↓

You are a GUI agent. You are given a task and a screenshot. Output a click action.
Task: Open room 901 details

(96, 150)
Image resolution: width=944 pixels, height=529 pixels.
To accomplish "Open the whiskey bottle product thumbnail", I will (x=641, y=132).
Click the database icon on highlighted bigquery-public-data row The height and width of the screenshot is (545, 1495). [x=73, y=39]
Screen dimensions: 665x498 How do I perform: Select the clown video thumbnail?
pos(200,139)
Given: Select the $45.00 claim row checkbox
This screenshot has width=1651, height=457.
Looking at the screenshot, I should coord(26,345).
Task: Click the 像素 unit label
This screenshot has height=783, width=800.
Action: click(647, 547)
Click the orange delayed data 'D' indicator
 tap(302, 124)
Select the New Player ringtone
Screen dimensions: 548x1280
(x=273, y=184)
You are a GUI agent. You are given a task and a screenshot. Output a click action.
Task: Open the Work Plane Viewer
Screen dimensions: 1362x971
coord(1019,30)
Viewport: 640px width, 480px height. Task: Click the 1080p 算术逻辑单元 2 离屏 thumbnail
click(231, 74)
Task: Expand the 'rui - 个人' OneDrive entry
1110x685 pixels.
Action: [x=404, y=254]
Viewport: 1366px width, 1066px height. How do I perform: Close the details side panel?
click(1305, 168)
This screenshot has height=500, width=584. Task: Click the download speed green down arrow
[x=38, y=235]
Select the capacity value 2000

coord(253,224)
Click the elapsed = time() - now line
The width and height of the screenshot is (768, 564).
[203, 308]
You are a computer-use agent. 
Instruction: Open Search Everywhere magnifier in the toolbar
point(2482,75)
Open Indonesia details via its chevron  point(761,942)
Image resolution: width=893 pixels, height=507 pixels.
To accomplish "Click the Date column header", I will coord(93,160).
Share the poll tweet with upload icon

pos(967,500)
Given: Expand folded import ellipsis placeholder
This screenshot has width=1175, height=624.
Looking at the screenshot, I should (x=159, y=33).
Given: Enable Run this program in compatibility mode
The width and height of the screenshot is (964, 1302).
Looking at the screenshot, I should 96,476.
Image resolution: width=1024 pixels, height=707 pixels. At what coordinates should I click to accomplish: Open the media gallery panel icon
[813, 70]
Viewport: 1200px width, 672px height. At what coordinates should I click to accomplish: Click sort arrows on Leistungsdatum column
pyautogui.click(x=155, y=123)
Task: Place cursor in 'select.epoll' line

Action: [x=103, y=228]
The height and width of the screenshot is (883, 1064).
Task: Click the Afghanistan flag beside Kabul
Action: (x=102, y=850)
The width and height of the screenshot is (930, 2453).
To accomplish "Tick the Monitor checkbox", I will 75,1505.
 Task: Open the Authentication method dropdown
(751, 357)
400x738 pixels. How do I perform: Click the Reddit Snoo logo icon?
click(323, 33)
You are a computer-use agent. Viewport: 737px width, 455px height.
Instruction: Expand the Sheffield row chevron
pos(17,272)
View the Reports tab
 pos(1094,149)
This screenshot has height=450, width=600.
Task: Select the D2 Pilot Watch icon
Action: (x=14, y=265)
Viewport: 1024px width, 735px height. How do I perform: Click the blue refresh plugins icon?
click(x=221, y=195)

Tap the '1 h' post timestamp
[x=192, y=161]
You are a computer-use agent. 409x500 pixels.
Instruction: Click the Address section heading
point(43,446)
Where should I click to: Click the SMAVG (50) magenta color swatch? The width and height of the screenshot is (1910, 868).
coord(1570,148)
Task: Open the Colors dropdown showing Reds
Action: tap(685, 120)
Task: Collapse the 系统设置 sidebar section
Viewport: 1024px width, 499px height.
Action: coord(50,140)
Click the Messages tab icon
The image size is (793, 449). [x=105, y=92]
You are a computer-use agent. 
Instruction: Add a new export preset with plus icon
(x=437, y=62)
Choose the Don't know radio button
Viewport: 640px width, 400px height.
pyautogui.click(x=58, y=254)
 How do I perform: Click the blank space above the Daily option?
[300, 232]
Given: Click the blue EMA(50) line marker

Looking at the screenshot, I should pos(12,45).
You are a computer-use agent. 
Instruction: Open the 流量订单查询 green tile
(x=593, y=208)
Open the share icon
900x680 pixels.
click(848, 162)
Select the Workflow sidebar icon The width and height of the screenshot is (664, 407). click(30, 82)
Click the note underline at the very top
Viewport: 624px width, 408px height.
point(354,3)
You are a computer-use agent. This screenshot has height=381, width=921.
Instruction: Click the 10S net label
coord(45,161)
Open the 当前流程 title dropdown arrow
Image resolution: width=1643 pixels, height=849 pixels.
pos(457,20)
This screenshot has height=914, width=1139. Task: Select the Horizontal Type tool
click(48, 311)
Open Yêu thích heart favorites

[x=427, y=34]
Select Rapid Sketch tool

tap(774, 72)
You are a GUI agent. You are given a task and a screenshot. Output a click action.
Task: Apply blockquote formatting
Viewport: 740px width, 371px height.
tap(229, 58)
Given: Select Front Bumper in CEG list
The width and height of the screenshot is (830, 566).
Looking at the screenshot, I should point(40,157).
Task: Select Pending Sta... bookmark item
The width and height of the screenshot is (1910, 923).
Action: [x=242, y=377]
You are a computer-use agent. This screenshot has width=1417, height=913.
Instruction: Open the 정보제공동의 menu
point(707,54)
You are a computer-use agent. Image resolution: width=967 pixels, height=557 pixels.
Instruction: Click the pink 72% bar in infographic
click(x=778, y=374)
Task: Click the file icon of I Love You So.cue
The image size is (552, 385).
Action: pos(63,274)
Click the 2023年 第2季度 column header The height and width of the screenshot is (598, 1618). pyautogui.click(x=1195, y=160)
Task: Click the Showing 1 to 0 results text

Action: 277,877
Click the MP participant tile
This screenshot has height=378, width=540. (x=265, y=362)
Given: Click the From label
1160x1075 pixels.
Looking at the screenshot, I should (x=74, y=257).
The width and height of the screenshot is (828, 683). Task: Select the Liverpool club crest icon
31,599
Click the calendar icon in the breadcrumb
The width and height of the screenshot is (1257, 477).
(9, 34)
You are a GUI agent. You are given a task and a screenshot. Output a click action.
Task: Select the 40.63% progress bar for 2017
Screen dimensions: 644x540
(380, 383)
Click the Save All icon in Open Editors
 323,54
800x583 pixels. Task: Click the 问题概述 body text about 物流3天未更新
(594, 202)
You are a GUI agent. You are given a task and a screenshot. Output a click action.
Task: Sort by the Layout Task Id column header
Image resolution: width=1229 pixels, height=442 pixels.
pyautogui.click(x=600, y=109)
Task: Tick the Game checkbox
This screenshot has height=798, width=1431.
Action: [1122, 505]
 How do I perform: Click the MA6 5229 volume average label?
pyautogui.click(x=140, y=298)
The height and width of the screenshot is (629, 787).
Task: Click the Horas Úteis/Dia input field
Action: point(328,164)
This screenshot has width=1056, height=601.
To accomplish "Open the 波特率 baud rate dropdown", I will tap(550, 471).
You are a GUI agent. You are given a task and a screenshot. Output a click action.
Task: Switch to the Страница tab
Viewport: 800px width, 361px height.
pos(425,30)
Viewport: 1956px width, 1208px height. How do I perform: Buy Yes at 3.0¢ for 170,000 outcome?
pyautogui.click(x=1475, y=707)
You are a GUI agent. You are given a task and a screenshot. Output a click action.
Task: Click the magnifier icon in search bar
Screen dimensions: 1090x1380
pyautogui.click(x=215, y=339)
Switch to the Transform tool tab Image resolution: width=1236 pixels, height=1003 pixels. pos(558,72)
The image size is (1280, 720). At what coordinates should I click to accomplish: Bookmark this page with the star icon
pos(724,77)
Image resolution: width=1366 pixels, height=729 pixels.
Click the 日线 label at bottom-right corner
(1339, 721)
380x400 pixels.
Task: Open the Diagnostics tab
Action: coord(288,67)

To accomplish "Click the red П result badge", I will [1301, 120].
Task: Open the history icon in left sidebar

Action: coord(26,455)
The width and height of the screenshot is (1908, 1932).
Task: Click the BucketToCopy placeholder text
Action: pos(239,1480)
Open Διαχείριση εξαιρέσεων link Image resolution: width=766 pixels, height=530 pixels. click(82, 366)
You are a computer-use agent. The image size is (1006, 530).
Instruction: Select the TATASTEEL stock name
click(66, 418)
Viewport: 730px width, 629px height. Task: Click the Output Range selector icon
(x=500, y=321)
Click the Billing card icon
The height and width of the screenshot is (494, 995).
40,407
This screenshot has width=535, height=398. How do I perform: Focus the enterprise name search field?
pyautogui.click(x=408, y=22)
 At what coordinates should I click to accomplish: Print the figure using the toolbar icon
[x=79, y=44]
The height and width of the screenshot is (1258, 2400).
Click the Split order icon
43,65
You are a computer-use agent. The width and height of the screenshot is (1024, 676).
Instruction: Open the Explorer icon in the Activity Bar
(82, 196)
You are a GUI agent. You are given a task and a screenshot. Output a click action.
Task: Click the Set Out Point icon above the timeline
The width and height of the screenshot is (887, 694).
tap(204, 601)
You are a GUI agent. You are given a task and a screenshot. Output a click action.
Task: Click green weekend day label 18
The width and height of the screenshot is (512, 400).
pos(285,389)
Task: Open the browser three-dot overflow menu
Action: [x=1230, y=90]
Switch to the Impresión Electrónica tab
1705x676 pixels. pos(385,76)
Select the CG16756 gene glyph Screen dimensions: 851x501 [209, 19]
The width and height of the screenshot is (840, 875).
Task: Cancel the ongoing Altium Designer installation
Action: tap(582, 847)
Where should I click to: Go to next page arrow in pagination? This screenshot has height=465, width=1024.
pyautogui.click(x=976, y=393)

↑

• [How to complete this task] Find the word "header" in the entries. Copy each line that holds it.

• [Finished task]
To accomplish "Click the Date column header", I will coord(93,160).
Click the 2023年 第2季度 column header The height and width of the screenshot is (598, 1618). pyautogui.click(x=1195, y=160)
Task: Sort by the Layout Task Id column header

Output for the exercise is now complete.